Штамп внимательно посмотрел на него. Он уже собирался рассказать, какой беспокойной была Бэби Сагз в то утро, как ей все что-то чудилось, как она все к чему-то прислушивалась, как все что-то высматривала за кукурузной делянкой у ручья, так что и сам он в конце концов тоже стал смотреть в ту сторону. И потом, рубя дрова, все время поглядывал туда, куда смотрела Бэби Сагз. Именно поэтому они оба и пропустили их: они-то смотрели в сторону ручья – а эти подъехали со стороны дороги. Четверо их было. Ехали рядышком, словно привязанные друг к другу, и прямо-таки горели праведным гневом. Штамп хотел непременно рассказать об этом: он считал особенно важным то, почему они с Бэби Сагз прозевали тех всадников. И о празднике он тоже рассказать хотел, потому что именно из-за него никто не прибежал сам и не послал своего быстроногого сынишку прямиком через поле, когда люди заметили четырех лошадей, пивших воду у колодца, и всадников, которые задавали разные вопросы. Ни Элла, ни Джон и никто другой не прибежали к соседям на Блустоун-роуд и не предупредили их, что какие-то белые явились в город и кого-то ищут.
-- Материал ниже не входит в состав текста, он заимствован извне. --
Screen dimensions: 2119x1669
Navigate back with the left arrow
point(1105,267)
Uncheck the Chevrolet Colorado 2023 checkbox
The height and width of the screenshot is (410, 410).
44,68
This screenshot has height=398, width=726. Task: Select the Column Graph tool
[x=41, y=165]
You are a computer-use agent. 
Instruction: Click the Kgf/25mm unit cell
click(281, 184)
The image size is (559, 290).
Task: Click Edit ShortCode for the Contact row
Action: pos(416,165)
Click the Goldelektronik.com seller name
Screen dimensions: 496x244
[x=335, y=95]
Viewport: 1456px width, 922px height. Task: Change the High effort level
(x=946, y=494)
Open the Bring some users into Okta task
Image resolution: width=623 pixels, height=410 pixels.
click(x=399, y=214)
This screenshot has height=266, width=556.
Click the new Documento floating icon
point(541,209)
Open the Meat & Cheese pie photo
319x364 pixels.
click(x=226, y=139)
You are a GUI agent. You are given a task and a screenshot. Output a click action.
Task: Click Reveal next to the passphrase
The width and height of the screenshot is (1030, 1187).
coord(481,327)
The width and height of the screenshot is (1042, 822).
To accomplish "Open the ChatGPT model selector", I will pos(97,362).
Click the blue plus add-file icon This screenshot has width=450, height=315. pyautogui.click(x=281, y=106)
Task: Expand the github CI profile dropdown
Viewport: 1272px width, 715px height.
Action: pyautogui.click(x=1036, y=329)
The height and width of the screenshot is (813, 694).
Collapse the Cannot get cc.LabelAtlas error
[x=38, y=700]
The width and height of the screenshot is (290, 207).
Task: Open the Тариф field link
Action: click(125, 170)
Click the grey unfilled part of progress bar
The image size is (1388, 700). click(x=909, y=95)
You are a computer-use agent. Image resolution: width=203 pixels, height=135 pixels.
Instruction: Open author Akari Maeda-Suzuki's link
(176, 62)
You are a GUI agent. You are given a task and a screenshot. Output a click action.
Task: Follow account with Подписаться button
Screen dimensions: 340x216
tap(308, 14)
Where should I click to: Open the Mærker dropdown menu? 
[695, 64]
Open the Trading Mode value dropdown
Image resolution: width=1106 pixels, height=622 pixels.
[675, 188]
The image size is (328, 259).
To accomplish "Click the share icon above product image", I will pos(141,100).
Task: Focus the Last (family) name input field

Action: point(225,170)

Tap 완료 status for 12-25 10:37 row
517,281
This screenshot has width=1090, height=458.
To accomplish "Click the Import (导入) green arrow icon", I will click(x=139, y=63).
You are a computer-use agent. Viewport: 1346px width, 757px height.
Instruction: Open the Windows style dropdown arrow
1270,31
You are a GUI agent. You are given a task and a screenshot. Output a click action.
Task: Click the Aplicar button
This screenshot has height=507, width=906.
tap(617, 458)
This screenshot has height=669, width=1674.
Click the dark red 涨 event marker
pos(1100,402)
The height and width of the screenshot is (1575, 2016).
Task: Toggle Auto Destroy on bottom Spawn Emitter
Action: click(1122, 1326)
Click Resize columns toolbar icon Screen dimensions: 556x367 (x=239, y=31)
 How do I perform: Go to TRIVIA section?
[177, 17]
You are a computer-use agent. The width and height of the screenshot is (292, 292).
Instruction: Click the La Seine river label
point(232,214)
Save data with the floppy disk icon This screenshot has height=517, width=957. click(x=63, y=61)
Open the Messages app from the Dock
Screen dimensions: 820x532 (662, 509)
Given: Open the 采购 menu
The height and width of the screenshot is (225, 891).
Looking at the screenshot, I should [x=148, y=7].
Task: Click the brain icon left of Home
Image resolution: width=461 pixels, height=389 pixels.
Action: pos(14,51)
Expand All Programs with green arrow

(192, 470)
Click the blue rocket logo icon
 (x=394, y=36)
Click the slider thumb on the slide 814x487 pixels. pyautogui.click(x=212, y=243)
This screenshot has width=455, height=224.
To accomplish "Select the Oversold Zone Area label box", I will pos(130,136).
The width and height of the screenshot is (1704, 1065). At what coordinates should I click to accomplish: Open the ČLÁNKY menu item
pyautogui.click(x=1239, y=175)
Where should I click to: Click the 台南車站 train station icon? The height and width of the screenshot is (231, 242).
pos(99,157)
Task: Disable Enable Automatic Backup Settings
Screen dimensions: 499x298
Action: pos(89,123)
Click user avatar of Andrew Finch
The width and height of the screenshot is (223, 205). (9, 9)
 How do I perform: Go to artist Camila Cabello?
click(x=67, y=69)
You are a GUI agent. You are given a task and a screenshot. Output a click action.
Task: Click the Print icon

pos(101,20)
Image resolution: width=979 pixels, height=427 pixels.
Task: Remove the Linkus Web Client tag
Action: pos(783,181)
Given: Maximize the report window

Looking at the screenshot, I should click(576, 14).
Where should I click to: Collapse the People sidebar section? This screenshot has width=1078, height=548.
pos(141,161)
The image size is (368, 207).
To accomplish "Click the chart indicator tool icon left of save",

И что белые горят праведным гневом. Умение отличать этот взгляд белых людей каждый негр впитывал с молоком матери. Они все равно что свой флаг вывешивали, так что известия о праведном гневе разносились мгновенно, ибо это грозило костром, кнутом, кулаками и заведомой ложью еще до того, как случившееся становилось достоянием общественности. Никто не предупредил их, и Штамп всегда считал, что это произошло не из-за того, что они все так обожрались накануне и отупели; нет, причина была совсем другая – низость, зависть, наверно; вот они и решили отступить в сторонку, как бы не обратить внимания, уверяя себя, что кто-то другой, наверно, уже сообщил обо всем обитателям дома на Блустоун-роуд, где вот уже почти целый месяц жила одна хорошенькая женщина. Молодая и ловкая, с четырьмя детьми, одного из которых родила в пути за день до того, как добралась сюда. И теперь эта женщина пользовалась любовью и щедростью Бэби Сагз, захватив ее большое старое сердце. А может, они просто хотели проверить, действительно ли Бэби Сагз такая особенная, святая, благословенная – в чем Господь им самим отказал. Штамп собирался сказать все это, но Поль Ди только смеялся и говорил:
– Нет уж! Не то. Может, тут, возле лба, и похоже на Сэти, да только рот– то совсем другой.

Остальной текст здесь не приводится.